Unter den KollegInnen reagieren Frauen meist stärker als Männer. In den meisten Fällen bestärken und ermuntern sie den Vater in seinem Entschluss. Skepsis und Ablehnung zeigen – wenn überhaupt – ältere Kolleginnen, die noch traditionelleren Rollenbildern verhaftet sind. Männliche Kollegen äußern sich grundsätzlich weniger und wenn, thematisieren sie eher organisatorische Probleme rund um Ersatzregelungen als dass sie zu dem Thema selbst wertend Stellung zu beziehen. Tun sie dies doch, dann meist negativ und indirekter als Frauen. Oftmals wird in Form von spöttischen Bemerkungen und Scherzen die Entscheidung des Mannes, sich für eine Zeit der Familien- und Hausarbeit zu widmen, lächerlich gemacht und damit abgewertet.
 

Reaktionen im privaten Umfeld

Im Bekanntenkreis, der im Fall der Väter tendenziell mehr Männer umfasst als Frauen, fallen die Reaktionen auf die Entscheidung zur Karenz vielfältiger aus als in der beruflichen Umgebung. So reicht hier die Palette von Neugier und Zustimmung auch von männlicher Seite über völlige Gleichgültigkeit bis zu Vorwürfen, man würde sich nur vor der Erwerbsarbeit drücken wollen. Auch hier herrscht meist die Annahme vor, Hausarbeit sei mehr als Spaß und Freizeit zu betrachten denn als ernstzunehmende anstrengende Tätigkeit.

Die stärkste Rückmeldung erhalten Väter jedoch in der eigenen Familie und zwar von ihrem Kind bzw. ihren Kindern. Denn durch die erhöhte Zuständigkeit des Vaters für Erziehungs- und Haushaltstätigkeiten steigt unweigerlich die Bindungsqualität zwischen Kind und Vater. Es entsteht ein Vertrauensverhältnis, wie es weder Vater noch Kind vorher gekannt haben. So werten die Väter diesen Effekt als den wichtigsten und wertvollsten Gewinn ihrer Elternzeit.

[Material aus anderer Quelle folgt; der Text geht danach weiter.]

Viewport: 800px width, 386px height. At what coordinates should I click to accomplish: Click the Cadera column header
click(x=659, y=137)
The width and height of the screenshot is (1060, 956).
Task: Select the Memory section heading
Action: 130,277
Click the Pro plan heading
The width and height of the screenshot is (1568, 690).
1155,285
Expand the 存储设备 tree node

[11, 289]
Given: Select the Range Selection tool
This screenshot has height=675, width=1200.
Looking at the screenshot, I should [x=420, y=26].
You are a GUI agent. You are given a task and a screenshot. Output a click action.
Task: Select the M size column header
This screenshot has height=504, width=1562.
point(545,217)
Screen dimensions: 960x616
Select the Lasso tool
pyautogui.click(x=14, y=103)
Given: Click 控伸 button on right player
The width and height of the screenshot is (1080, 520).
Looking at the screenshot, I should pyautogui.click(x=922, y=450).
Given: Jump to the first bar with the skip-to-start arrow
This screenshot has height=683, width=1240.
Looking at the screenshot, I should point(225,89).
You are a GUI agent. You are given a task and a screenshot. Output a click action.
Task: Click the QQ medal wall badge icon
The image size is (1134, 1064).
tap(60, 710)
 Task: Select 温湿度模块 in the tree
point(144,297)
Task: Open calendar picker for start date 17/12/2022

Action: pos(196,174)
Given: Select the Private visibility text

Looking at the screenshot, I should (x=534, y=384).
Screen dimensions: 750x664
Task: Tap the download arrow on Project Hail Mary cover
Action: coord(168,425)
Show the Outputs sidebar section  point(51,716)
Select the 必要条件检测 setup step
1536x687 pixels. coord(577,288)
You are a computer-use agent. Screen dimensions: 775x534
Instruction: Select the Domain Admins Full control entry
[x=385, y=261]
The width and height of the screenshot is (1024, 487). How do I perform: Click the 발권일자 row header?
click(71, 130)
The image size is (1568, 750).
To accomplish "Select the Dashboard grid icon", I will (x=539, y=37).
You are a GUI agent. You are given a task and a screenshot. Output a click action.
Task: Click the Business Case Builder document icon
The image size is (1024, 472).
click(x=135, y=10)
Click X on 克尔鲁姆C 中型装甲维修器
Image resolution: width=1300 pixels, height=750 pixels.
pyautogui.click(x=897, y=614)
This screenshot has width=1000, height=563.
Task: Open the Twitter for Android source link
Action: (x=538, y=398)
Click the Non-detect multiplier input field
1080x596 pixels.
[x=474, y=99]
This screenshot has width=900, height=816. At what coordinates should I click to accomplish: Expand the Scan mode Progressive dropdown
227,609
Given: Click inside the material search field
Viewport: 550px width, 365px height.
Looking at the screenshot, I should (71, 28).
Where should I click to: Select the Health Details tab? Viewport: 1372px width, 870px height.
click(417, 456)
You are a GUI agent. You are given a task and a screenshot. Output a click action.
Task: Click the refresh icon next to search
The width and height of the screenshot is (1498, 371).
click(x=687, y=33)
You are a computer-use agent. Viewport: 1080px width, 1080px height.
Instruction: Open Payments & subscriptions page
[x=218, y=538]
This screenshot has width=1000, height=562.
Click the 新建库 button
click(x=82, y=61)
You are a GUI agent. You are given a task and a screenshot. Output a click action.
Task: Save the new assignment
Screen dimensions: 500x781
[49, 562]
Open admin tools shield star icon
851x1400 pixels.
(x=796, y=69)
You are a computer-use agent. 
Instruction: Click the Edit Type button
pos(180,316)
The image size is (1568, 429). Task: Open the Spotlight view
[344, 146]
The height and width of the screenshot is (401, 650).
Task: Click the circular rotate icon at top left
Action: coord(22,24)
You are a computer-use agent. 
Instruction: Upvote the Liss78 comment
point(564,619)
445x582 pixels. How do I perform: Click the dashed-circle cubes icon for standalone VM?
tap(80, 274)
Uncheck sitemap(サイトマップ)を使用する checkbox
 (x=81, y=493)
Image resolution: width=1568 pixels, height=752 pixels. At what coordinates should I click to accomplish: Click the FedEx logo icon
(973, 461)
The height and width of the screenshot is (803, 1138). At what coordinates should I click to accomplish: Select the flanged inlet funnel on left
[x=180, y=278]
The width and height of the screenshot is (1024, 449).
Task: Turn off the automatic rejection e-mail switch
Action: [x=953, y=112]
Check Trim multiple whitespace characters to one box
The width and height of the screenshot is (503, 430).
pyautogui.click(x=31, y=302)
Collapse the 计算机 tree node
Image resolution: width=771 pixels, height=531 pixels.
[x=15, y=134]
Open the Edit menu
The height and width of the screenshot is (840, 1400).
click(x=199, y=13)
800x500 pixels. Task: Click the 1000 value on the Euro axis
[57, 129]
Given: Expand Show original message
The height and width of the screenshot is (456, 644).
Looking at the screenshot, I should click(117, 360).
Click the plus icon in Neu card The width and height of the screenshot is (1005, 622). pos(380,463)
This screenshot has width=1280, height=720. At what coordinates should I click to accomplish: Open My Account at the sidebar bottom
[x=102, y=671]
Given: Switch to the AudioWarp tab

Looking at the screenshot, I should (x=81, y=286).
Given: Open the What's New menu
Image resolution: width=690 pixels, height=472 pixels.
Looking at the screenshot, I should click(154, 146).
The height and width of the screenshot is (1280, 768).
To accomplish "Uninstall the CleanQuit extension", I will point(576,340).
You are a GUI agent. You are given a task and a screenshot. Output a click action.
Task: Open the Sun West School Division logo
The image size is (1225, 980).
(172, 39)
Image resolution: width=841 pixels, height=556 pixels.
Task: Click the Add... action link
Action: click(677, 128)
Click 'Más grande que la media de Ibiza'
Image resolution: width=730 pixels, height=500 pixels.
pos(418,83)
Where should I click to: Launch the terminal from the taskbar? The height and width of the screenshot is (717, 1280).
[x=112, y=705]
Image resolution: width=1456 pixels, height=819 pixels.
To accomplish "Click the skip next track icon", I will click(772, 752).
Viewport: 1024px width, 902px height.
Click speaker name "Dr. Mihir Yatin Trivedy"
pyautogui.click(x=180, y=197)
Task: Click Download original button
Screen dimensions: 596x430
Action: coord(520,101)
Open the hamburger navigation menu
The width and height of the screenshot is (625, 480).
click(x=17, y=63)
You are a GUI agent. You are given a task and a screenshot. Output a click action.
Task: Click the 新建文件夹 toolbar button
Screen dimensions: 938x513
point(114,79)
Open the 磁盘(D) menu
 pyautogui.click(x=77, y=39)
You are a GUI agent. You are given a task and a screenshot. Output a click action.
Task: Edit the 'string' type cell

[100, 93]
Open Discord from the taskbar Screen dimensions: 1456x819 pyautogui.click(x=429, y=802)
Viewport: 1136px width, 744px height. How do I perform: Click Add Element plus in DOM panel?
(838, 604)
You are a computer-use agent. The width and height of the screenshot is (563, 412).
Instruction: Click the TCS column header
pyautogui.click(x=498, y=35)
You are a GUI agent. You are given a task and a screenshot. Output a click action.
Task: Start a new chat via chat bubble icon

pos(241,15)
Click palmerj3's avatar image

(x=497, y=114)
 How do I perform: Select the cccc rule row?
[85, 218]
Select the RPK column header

Die neue familiäre Lebenssituation bewirkt, dass die Väter nun zu einer gleichwertigen Bezugsperson für das Kind werden. Die Anhänglichkeit der Kinder an die Väter steigt; sie lassen sich vom Vater ebenso beruhigen wie von der Mutter, haben keine Probleme, über längere Zeit ohne Mutter zu sein, etc. Sie akzeptieren den Vater also als gleichwertigen Elternteil, werden während dieser Zeit sogar oft zu” Väterkindern “- die ausschließliche Fixierung auf die Mutter schwächt sich ab. Durch das so erlangte familiäre Gleichgewicht dürften diese Kinder ausgeglichener und ruhiger werden, zumindest interpretieren Väter die Verhaltensweisen ihrer Kinder oft auf diese Weise. Von Seiten der Väter entwickelt sich ein ungekanntes Verständnis für ihre Kinder, deren Bedürfnisse und Verhaltensweisen. Sie lernen ihr Kind im Alltag auf eine Art kennen, die ihnen sonst nicht möglich wäre.

Die Auswirkungen der Karenzierung des Vaters bewirken mitunter eine schwierige und neue Situation für die Partnerin und Mutter. Sie muss sich oft erst an diese neue Konstellation gewöhnen, in der sie nicht mehr die alleinige Bezugsperson für das Kind darstellt. Ansonsten sind die Partnerinnen meist froh und erleichtert über den Entschluss ihres Partners.

Die Effekte, die die Karenzierung des Vaters auf das sonstige Familienleben und die Qualität der Partnerschaft hat, sind vielfältig. Sie können von einer Vertiefung und Verbesserung der Beziehung bis zur Verstärkung latent vorhandener Konflikte reichen.
 

Reaktionen in der Öffentlichkeit

Wie reagieren die Menschen auf der Straße, in der U-Bahn, beim Einkaufen, wenn ihnen ein Vater mit einem kleinen Kind begegnet? Es zeigt sich, dass hier in den letzten Jahren Veränderungen stattgefunden haben. Väter mit Kindern sind vor allem abends oder am Wochenende Teil des normalen Stadt- oder Ortsbilds geworden und erregen nur noch wenig Aufmerksamkeit. Hier zeigt sich allerdings die unterschiedliche Wahrnehmung und Bewertung von Vätern, die neben ihrer Arbeit versuchen, viel Zeit mit ihrem Kind zu verbringen, und solchen Männern, die ihre Erwerbsarbeit zugunsten der Familie eine bestimmte Zeit unterbrechen und sich auch untertags um die Hausarbeit kümmern. Väter, die sich zu” untypischen “Zeiten mit ihrem Kind in der Öffentlichkeit bewegen, fallen stärker auf als Abend- oder Wochenendväter.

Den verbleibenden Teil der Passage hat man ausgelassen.